**Goal**
Please put the lines of the entries below, from the line with "Click the back" to the line with "This screenshot has width=477, height=631." (both included), into a numbered list. Leave out any blank lines.

**Entries provided**
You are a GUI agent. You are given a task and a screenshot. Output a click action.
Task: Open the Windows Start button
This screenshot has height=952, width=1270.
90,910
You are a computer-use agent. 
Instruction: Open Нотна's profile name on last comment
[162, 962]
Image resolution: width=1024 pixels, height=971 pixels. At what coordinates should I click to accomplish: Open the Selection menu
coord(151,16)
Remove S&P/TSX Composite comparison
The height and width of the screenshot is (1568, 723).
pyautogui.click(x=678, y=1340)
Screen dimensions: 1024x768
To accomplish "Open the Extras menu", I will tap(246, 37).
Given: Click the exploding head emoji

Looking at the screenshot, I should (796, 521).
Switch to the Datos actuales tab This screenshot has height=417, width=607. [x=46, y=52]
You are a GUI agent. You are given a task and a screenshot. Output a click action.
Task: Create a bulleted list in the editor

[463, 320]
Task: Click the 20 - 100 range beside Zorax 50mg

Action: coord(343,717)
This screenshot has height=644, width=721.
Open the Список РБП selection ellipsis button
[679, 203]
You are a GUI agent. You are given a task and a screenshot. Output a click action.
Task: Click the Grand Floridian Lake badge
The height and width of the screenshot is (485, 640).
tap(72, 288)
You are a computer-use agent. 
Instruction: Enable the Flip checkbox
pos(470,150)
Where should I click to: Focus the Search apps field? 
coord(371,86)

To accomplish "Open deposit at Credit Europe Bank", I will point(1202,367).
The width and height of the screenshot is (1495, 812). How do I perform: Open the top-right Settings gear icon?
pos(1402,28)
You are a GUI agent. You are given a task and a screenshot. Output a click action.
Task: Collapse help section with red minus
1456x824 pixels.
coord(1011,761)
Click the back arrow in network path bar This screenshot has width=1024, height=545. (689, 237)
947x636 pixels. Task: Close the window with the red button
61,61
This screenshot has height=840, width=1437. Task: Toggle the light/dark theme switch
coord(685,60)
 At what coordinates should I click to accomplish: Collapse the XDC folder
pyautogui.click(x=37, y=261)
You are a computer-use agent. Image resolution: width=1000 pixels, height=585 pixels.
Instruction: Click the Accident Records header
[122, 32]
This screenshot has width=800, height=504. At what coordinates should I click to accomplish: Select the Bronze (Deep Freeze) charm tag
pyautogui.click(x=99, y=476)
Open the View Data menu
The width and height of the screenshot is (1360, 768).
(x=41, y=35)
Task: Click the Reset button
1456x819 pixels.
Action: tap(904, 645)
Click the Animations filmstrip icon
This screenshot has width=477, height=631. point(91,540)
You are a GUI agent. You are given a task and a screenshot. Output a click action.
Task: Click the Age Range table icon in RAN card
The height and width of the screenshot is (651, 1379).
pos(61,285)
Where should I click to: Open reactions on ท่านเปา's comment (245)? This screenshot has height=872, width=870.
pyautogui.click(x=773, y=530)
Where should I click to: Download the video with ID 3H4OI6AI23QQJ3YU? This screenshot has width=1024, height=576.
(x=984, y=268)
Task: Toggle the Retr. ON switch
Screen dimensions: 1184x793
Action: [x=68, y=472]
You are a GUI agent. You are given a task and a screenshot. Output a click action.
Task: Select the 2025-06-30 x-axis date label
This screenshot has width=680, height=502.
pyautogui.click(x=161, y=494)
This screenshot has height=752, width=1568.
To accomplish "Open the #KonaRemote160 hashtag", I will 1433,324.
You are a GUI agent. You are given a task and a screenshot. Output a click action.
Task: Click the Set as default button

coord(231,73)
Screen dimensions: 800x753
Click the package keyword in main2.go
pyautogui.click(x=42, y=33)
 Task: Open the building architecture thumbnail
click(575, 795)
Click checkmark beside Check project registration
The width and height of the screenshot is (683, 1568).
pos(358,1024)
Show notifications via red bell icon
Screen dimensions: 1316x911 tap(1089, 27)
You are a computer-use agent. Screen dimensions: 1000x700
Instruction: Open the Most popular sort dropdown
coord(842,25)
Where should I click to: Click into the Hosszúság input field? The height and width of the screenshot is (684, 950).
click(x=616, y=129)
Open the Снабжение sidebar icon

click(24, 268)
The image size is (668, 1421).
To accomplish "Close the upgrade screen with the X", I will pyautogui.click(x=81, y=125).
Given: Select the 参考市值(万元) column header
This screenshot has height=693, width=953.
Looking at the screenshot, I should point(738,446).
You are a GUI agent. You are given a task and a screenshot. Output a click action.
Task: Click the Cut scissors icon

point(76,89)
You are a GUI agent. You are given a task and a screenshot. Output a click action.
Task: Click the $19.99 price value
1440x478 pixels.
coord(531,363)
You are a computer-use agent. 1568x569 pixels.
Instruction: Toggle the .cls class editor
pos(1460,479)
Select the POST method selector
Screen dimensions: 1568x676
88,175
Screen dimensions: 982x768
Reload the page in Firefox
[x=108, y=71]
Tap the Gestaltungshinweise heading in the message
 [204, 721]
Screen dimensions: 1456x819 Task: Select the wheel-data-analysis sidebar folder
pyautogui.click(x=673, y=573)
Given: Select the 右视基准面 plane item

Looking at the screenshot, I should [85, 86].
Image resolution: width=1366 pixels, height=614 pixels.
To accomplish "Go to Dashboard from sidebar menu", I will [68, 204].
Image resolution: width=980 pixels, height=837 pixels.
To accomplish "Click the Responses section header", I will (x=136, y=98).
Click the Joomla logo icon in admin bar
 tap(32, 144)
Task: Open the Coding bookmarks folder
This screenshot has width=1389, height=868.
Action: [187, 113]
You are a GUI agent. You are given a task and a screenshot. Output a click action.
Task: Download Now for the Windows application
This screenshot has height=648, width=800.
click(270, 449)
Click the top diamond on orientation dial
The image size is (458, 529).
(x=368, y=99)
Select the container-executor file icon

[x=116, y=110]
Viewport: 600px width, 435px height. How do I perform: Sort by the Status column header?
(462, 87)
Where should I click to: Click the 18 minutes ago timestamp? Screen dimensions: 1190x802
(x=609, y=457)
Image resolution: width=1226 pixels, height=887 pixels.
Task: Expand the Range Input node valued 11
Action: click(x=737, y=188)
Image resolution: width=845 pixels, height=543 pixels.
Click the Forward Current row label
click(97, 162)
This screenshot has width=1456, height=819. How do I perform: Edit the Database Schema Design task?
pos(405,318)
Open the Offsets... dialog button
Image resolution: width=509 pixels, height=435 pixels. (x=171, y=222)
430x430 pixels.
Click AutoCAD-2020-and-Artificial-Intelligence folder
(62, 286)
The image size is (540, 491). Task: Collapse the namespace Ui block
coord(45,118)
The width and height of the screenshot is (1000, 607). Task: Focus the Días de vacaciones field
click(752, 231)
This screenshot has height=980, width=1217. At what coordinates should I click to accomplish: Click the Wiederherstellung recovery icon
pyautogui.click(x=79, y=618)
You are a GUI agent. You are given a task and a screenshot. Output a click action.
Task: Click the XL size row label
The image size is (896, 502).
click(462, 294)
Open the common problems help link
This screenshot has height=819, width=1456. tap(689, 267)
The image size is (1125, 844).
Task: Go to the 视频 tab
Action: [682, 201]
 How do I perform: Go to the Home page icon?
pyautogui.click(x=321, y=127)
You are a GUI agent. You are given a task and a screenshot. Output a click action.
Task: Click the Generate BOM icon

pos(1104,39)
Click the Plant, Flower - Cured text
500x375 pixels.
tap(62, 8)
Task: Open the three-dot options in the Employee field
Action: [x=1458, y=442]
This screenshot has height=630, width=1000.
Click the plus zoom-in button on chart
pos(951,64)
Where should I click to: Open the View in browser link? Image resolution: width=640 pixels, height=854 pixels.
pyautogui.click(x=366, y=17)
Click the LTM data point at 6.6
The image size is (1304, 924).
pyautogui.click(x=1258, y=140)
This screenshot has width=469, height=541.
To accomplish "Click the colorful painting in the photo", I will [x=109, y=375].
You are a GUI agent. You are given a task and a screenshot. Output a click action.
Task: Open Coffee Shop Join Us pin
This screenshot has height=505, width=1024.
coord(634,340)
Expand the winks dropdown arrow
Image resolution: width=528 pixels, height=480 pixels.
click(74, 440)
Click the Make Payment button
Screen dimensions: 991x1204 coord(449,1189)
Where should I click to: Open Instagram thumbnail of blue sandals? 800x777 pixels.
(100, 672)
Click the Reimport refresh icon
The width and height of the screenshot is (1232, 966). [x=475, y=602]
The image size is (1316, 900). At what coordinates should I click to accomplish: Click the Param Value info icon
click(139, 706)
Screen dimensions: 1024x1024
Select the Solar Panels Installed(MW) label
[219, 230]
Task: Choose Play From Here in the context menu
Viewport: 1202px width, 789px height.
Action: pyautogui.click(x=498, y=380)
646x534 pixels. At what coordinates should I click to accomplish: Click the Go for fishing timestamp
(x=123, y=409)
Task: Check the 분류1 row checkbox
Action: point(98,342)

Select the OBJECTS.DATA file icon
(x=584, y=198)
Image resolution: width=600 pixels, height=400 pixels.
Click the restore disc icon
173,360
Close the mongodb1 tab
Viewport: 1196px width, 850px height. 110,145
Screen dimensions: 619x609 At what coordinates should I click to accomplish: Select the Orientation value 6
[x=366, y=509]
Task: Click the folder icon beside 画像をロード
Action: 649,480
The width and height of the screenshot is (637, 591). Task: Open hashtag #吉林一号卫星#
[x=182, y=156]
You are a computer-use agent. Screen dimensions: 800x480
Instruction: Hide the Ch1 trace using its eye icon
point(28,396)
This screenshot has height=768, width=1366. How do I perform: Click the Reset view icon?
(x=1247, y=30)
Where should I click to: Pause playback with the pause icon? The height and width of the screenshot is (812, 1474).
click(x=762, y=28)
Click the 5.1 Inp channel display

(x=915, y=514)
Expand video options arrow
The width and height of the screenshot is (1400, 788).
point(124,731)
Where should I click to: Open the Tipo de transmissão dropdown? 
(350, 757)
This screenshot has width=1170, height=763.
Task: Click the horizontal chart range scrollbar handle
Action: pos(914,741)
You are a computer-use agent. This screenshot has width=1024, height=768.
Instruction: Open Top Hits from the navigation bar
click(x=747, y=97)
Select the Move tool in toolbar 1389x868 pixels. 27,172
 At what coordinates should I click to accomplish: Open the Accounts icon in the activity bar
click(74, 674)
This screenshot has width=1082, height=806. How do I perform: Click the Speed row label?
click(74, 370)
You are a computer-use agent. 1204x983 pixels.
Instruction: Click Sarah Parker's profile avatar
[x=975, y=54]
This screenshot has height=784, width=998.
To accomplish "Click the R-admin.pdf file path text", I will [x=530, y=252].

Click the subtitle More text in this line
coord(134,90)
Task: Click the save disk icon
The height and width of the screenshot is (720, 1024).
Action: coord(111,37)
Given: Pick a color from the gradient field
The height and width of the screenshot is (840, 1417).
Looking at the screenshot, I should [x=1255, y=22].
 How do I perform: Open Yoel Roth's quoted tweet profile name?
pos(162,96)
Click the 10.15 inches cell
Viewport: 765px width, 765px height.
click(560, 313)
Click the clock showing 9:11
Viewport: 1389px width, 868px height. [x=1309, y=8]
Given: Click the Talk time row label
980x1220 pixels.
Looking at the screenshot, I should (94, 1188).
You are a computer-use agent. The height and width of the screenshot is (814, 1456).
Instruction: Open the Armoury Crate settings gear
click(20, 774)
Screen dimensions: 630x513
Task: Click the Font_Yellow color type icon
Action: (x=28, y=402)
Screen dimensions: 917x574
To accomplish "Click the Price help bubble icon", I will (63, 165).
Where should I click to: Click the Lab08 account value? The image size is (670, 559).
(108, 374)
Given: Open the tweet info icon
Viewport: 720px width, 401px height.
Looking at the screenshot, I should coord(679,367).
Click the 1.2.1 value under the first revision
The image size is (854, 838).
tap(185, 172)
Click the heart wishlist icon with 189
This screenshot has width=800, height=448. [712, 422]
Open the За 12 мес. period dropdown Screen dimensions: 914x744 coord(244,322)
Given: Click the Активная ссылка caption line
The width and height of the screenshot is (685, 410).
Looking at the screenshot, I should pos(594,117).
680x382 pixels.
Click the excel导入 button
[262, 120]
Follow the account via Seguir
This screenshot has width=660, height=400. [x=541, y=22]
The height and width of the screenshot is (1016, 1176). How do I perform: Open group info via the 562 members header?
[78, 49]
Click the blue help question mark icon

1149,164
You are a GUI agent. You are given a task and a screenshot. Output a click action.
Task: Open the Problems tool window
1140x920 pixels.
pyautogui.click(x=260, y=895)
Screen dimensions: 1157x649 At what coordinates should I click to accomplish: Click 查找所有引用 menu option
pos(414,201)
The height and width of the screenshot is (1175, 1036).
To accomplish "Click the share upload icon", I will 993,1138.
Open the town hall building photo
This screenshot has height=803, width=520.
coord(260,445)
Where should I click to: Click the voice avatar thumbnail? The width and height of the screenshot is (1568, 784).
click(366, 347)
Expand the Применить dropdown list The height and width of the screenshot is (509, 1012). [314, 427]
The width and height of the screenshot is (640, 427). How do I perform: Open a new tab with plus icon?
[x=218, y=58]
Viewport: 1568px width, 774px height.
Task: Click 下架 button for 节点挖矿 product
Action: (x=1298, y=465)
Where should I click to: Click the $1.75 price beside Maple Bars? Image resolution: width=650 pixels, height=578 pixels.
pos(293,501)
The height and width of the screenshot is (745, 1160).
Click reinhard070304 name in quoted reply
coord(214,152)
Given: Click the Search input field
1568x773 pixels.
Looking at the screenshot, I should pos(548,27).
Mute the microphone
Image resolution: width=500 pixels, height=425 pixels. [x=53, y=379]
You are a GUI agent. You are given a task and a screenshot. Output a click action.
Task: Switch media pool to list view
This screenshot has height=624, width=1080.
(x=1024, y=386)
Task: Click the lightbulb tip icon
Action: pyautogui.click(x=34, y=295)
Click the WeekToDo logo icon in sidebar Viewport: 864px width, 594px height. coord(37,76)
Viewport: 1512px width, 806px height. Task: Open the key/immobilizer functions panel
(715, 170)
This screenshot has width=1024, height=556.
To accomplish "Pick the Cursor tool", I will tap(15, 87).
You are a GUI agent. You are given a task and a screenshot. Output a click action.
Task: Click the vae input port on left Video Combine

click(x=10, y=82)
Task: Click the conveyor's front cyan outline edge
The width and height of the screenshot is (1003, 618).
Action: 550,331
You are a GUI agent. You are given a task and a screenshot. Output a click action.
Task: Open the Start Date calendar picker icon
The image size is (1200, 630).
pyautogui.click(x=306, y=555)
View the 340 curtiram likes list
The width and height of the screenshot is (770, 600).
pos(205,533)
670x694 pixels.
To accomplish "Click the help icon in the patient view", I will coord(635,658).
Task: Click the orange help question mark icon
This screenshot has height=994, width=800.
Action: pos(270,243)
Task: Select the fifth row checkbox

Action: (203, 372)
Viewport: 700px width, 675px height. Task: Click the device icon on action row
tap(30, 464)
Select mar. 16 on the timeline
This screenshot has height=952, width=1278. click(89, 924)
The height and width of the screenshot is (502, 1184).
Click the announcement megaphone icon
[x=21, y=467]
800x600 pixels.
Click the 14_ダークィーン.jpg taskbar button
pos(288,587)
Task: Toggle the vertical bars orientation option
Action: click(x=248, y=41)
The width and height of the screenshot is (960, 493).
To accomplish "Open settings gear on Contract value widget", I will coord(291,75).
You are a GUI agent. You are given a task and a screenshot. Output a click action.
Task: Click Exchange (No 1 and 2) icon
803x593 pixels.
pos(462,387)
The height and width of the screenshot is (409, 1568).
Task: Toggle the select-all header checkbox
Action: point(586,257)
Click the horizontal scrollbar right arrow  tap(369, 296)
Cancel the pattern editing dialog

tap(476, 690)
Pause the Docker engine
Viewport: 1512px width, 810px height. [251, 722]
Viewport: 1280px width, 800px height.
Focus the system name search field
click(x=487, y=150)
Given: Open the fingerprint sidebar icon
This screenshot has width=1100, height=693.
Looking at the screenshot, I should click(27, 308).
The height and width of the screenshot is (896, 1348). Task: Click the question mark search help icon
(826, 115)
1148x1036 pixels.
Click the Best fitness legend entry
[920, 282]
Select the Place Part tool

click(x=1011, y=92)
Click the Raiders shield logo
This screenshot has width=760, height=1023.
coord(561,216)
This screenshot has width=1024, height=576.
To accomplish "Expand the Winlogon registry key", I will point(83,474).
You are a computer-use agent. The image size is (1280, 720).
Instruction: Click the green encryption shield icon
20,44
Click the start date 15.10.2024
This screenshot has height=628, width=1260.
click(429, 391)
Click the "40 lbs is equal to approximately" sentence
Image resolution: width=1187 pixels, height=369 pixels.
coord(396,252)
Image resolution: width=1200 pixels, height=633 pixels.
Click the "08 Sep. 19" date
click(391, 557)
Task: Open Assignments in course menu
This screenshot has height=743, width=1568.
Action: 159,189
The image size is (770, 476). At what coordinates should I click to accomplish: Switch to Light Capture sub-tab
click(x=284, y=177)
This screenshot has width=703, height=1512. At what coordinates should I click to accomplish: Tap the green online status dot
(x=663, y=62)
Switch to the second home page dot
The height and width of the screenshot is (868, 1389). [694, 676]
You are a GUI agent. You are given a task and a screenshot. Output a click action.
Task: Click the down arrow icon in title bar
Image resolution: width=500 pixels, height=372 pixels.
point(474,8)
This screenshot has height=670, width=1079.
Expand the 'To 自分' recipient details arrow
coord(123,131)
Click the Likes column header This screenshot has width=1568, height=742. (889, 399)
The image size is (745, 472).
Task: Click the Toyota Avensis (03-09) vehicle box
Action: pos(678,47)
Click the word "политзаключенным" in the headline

**Exercise output**
1. Click the back arrow in network path bar This screenshot has width=1024, height=545. (689, 237)
2. 947x636 pixels. Task: Close the window with the red button
3. 61,61
4. This screenshot has height=840, width=1437. Task: Toggle the light/dark theme switch
5. coord(685,60)
6.  At what coordinates should I click to accomplish: Collapse the XDC folder
7. pyautogui.click(x=37, y=261)
8. You are a computer-use agent. Image resolution: width=1000 pixels, height=585 pixels.
9. Instruction: Click the Accident Records header
10. [122, 32]
11. This screenshot has width=800, height=504. At what coordinates should I click to accomplish: Select the Bronze (Deep Freeze) charm tag
12. pyautogui.click(x=99, y=476)
13. Open the View Data menu
14. The width and height of the screenshot is (1360, 768).
15. (x=41, y=35)
16. Task: Click the Reset button
17. 1456x819 pixels.
18. Action: tap(904, 645)
19. Click the Animations filmstrip icon
20. This screenshot has width=477, height=631. point(91,540)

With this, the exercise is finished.